**Entries**
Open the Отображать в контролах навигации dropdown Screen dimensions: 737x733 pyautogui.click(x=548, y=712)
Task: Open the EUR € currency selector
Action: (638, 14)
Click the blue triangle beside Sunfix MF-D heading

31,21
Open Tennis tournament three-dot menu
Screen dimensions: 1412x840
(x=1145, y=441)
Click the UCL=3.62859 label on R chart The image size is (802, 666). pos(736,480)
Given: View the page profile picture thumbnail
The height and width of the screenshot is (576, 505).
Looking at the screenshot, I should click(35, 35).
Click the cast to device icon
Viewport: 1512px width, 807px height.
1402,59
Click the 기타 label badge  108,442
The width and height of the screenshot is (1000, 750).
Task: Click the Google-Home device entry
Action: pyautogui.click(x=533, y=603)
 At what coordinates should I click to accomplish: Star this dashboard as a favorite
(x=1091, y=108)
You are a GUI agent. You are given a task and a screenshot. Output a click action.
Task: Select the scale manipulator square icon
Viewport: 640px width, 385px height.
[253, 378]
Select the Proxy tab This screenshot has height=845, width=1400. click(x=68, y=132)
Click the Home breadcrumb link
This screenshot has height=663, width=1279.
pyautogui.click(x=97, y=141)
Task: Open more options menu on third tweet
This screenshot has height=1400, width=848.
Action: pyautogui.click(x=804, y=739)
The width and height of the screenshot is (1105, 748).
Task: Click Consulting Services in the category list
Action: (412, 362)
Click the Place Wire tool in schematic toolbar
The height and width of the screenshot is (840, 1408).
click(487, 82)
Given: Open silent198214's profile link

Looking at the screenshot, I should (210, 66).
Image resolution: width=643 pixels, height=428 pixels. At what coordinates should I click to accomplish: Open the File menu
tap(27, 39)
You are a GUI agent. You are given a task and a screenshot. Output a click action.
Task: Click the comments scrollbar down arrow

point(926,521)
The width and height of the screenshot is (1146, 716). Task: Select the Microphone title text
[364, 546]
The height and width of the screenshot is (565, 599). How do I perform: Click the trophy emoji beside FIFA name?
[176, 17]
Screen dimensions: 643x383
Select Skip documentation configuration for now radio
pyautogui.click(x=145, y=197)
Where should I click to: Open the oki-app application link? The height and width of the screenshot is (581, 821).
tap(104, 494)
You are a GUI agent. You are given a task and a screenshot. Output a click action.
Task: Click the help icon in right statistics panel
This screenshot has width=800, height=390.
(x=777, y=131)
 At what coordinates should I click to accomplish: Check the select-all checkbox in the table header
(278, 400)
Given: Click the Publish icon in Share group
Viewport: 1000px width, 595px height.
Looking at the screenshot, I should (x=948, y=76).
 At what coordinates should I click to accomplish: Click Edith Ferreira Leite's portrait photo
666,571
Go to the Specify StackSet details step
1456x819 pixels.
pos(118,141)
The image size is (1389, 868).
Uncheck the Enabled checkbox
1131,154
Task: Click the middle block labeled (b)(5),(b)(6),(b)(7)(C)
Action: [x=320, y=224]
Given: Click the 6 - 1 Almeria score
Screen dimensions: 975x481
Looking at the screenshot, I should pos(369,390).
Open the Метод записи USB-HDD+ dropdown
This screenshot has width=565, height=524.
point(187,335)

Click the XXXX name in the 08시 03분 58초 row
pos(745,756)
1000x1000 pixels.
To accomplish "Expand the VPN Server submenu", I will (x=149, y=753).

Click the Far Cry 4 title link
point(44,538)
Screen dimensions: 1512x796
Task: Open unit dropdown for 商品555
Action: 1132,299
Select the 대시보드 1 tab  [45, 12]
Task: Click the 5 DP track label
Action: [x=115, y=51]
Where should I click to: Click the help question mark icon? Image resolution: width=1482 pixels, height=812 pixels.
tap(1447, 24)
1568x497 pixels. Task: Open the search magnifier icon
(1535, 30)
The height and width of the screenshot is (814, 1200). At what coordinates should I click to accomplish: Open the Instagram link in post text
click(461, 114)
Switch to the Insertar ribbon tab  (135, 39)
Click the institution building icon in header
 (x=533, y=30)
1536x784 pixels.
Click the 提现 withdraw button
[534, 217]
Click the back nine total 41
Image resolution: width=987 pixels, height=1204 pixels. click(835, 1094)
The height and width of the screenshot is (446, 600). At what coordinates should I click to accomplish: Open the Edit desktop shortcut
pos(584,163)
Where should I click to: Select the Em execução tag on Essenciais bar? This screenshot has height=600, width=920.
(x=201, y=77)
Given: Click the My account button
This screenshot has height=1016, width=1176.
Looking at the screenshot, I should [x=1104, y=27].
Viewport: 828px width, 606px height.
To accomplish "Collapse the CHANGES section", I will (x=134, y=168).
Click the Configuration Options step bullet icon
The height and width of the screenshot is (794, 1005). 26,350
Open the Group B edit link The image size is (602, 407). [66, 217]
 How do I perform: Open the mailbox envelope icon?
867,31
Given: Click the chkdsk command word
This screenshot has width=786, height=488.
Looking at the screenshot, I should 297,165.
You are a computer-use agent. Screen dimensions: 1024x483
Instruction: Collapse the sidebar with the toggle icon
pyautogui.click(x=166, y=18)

**Problem statement**
Update the records above by replacing "GUI agent" with "screen agent" everywhere it occurs, and leave everything else unchanged.

**Full response**
Open the Отображать в контролах навигации dropdown Screen dimensions: 737x733 pyautogui.click(x=548, y=712)
Task: Open the EUR € currency selector
Action: (638, 14)
Click the blue triangle beside Sunfix MF-D heading

31,21
Open Tennis tournament three-dot menu
Screen dimensions: 1412x840
(x=1145, y=441)
Click the UCL=3.62859 label on R chart The image size is (802, 666). pos(736,480)
Given: View the page profile picture thumbnail
The height and width of the screenshot is (576, 505).
Looking at the screenshot, I should click(35, 35).
Click the cast to device icon
Viewport: 1512px width, 807px height.
1402,59
Click the 기타 label badge  108,442
The width and height of the screenshot is (1000, 750).
Task: Click the Google-Home device entry
Action: pyautogui.click(x=533, y=603)
 At what coordinates should I click to accomplish: Star this dashboard as a favorite
(x=1091, y=108)
You are a screen agent. You are given a task and a screenshot. Output a click action.
Task: Select the scale manipulator square icon
Viewport: 640px width, 385px height.
[253, 378]
Select the Proxy tab This screenshot has height=845, width=1400. click(x=68, y=132)
Click the Home breadcrumb link
This screenshot has height=663, width=1279.
pyautogui.click(x=97, y=141)
Task: Open more options menu on third tweet
This screenshot has height=1400, width=848.
Action: pyautogui.click(x=804, y=739)
The width and height of the screenshot is (1105, 748).
Task: Click Consulting Services in the category list
Action: (412, 362)
Click the Place Wire tool in schematic toolbar
The height and width of the screenshot is (840, 1408).
click(487, 82)
Given: Open silent198214's profile link

Looking at the screenshot, I should (210, 66).
Image resolution: width=643 pixels, height=428 pixels. At what coordinates should I click to accomplish: Open the File menu
tap(27, 39)
You are a screen agent. You are given a task and a screenshot. Output a click action.
Task: Click the comments scrollbar down arrow

point(926,521)
The width and height of the screenshot is (1146, 716). Task: Select the Microphone title text
[364, 546]
The height and width of the screenshot is (565, 599). How do I perform: Click the trophy emoji beside FIFA name?
[176, 17]
Screen dimensions: 643x383
Select Skip documentation configuration for now radio
pyautogui.click(x=145, y=197)
Where should I click to: Open the oki-app application link? The height and width of the screenshot is (581, 821).
tap(104, 494)
You are a screen agent. You are given a task and a screenshot. Output a click action.
Task: Click the help icon in right statistics panel
This screenshot has width=800, height=390.
(x=777, y=131)
 At what coordinates should I click to accomplish: Check the select-all checkbox in the table header
(278, 400)
Given: Click the Publish icon in Share group
Viewport: 1000px width, 595px height.
Looking at the screenshot, I should (x=948, y=76).
 At what coordinates should I click to accomplish: Click Edith Ferreira Leite's portrait photo
666,571
Go to the Specify StackSet details step
1456x819 pixels.
pos(118,141)
The image size is (1389, 868).
Uncheck the Enabled checkbox
1131,154
Task: Click the middle block labeled (b)(5),(b)(6),(b)(7)(C)
Action: [x=320, y=224]
Given: Click the 6 - 1 Almeria score
Screen dimensions: 975x481
Looking at the screenshot, I should pos(369,390).
Open the Метод записи USB-HDD+ dropdown
This screenshot has width=565, height=524.
point(187,335)

Click the XXXX name in the 08시 03분 58초 row
pos(745,756)
1000x1000 pixels.
To accomplish "Expand the VPN Server submenu", I will (x=149, y=753).

Click the Far Cry 4 title link
point(44,538)
Screen dimensions: 1512x796
Task: Open unit dropdown for 商品555
Action: 1132,299
Select the 대시보드 1 tab  [45, 12]
Task: Click the 5 DP track label
Action: [x=115, y=51]
Where should I click to: Click the help question mark icon? Image resolution: width=1482 pixels, height=812 pixels.
tap(1447, 24)
1568x497 pixels. Task: Open the search magnifier icon
(1535, 30)
The height and width of the screenshot is (814, 1200). At what coordinates should I click to accomplish: Open the Instagram link in post text
click(461, 114)
Switch to the Insertar ribbon tab  (135, 39)
Click the institution building icon in header
 (x=533, y=30)
1536x784 pixels.
Click the 提现 withdraw button
[534, 217]
Click the back nine total 41
Image resolution: width=987 pixels, height=1204 pixels. click(835, 1094)
The height and width of the screenshot is (446, 600). At what coordinates should I click to accomplish: Open the Edit desktop shortcut
pos(584,163)
Where should I click to: Select the Em execução tag on Essenciais bar? This screenshot has height=600, width=920.
(x=201, y=77)
Given: Click the My account button
This screenshot has height=1016, width=1176.
Looking at the screenshot, I should [x=1104, y=27].
Viewport: 828px width, 606px height.
To accomplish "Collapse the CHANGES section", I will (x=134, y=168).
Click the Configuration Options step bullet icon
The height and width of the screenshot is (794, 1005). 26,350
Open the Group B edit link The image size is (602, 407). [66, 217]
 How do I perform: Open the mailbox envelope icon?
867,31
Given: Click the chkdsk command word
This screenshot has width=786, height=488.
Looking at the screenshot, I should 297,165.
You are a computer-use agent. Screen dimensions: 1024x483
Instruction: Collapse the sidebar with the toggle icon
pyautogui.click(x=166, y=18)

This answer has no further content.